Shelby enthusiasts, as well as SAAC club members and registrars deserve better. They should have a club that provides good value and benefits everyone who is involved. They deserve a club that leverages technology to share information and runs events that encourage people to enjoy their cars. They deserve to be treated with class and respect. To say that Team Shelby will negatively impact the value of Shelby cars is ridiculous.
I’ve received probably 250 telephone calls from people asking me to check on whether a particular Cobra or Mustang they wanted to buy is authentic. The next thing I hear from them is that Ken Eber has bought it. Where I come from, when there’s that much smoke there’s usually some sort of fire!
Also, I’ve been told many times by members that Ken Eber has said that he doesn’t need Carroll Shelby. Well, now he won’t have to bother with me and I won’t have to bother with him. And, it seems to me that they make enough money that they don’t need to go around poor-mouthing to the Club members to finance their legal defense fund against me. Shame on both of them! And, as far as Ken and Rick’s associate, Mr. Pardee, the Club members should ask him how much of my personal memorabilia is being stored in his garage that, by all rights, should come back to me. Even though the three of them have slandered me by making public statements that I am ‘evil,’ I’m still entitled to get my personal belongings back. Who can disagree with that?

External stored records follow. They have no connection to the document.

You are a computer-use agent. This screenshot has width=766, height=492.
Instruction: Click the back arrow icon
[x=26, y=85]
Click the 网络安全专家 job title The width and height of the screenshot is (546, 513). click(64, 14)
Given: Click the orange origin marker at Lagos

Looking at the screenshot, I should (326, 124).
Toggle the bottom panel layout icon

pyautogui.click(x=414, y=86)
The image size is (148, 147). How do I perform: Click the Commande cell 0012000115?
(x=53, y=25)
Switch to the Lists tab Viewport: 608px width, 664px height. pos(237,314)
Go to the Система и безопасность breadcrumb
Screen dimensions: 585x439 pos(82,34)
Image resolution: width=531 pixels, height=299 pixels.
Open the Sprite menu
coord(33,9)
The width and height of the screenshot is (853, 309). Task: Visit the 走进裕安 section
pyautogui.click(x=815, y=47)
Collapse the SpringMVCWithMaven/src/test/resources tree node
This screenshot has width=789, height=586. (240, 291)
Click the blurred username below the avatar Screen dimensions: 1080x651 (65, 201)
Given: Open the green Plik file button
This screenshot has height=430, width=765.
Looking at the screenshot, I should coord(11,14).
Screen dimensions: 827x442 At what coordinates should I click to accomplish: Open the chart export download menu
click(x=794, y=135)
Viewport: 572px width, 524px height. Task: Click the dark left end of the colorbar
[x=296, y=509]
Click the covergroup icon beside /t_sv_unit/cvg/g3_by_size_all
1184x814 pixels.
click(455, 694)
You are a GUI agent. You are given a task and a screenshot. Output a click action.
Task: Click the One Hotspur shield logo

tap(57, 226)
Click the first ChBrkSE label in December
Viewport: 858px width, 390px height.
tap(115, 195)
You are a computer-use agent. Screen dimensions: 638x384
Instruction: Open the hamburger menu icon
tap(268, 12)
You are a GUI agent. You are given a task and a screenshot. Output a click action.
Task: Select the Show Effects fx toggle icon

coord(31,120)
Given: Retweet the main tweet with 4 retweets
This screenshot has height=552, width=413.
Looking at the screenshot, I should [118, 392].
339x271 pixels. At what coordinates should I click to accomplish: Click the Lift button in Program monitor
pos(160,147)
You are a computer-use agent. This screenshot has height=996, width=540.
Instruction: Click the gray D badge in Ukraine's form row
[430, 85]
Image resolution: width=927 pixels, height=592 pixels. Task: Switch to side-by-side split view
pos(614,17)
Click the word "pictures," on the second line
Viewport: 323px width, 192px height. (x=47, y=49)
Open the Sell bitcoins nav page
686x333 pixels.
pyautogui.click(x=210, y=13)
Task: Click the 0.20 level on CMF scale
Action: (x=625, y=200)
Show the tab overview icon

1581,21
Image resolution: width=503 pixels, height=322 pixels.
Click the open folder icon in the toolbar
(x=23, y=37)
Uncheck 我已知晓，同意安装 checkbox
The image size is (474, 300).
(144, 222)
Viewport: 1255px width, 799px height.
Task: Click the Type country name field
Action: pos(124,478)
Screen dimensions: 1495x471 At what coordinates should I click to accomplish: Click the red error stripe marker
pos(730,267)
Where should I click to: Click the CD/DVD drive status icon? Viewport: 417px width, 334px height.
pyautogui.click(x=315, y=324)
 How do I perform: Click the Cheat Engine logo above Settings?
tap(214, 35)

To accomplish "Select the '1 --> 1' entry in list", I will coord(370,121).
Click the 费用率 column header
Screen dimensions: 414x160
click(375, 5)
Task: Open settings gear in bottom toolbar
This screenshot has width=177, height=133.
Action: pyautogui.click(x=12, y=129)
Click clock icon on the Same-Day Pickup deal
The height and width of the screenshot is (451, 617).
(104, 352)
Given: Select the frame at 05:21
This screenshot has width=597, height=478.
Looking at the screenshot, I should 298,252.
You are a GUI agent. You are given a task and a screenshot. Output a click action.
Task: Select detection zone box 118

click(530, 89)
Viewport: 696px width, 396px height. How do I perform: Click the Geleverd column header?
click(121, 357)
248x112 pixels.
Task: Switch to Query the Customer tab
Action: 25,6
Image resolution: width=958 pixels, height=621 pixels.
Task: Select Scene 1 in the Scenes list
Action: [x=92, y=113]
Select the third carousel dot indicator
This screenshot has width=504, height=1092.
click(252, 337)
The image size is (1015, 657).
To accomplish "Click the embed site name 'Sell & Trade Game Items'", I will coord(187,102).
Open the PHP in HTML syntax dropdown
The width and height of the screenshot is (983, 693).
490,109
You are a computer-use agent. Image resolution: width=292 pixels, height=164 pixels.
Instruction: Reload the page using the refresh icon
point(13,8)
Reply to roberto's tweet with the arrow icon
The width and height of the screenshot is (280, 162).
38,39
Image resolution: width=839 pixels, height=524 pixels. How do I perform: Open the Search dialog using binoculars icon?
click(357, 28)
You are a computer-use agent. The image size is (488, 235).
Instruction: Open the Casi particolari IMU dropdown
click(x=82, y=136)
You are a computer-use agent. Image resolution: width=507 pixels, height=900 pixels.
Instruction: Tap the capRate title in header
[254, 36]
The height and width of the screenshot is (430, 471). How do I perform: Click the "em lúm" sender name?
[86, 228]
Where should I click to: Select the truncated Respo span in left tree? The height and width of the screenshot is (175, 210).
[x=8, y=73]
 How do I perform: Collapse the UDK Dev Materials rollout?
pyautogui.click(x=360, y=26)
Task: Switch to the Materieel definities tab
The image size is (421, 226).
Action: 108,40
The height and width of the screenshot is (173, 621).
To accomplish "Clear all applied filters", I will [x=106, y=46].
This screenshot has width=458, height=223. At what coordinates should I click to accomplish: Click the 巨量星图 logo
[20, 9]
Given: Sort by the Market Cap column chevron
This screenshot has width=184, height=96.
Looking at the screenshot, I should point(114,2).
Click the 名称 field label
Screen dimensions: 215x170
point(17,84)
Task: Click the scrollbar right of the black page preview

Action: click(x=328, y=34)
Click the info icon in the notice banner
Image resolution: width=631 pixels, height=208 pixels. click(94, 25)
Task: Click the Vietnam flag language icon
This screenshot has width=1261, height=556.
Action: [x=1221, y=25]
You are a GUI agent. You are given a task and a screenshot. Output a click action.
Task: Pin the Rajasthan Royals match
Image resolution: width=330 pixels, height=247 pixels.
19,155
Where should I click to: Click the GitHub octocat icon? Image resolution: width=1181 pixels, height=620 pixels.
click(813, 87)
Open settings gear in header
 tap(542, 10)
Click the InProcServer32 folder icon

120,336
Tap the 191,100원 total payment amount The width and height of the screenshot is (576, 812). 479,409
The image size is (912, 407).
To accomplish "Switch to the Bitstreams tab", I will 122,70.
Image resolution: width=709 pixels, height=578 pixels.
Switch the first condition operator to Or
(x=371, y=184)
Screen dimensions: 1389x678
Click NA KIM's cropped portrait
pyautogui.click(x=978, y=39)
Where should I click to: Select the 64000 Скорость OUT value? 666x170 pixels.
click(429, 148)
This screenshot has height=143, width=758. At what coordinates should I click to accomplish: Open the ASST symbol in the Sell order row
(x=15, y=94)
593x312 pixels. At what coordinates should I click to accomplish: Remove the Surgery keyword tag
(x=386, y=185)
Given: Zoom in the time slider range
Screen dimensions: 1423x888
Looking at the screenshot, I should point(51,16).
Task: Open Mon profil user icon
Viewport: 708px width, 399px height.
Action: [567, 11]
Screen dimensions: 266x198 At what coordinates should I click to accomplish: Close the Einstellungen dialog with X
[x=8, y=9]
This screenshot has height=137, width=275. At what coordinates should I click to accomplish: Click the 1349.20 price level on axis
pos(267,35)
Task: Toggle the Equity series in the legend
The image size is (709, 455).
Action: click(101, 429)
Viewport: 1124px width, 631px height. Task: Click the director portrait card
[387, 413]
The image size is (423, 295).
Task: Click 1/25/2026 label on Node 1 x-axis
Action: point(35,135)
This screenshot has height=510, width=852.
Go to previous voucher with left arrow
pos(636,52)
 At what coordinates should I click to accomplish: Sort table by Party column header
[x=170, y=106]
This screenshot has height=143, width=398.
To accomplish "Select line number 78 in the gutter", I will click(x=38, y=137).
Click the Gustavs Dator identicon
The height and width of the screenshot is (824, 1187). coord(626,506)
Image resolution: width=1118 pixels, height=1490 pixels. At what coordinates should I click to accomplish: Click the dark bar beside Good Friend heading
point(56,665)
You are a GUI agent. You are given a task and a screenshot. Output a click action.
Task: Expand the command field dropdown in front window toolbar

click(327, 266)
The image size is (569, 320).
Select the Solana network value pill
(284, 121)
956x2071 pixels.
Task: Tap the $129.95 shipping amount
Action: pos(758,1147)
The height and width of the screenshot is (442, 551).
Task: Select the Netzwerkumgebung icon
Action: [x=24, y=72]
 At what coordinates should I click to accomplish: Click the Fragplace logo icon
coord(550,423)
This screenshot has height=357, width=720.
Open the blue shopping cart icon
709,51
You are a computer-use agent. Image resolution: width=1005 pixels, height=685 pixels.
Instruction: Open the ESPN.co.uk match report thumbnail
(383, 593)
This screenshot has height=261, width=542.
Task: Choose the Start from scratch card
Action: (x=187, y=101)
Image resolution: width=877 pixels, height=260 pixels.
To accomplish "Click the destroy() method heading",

The bottom line is my legacy should be left in the hands of my family and real enthusiasts. I want to extend an offer to the local clubs to contact my office and arrange for a license to use the Shelby and Cobra name at the same base cost that we offered SAAC of $1. This will allow them to continue their great work.
It’s my right to stop letting someone use my name and the name of my legacy company, Shelby American, when they won’t listen to me or keep the terms of the licensing agreement they signed many years ago. Team Shelby won’t be run that way. You have my word on it.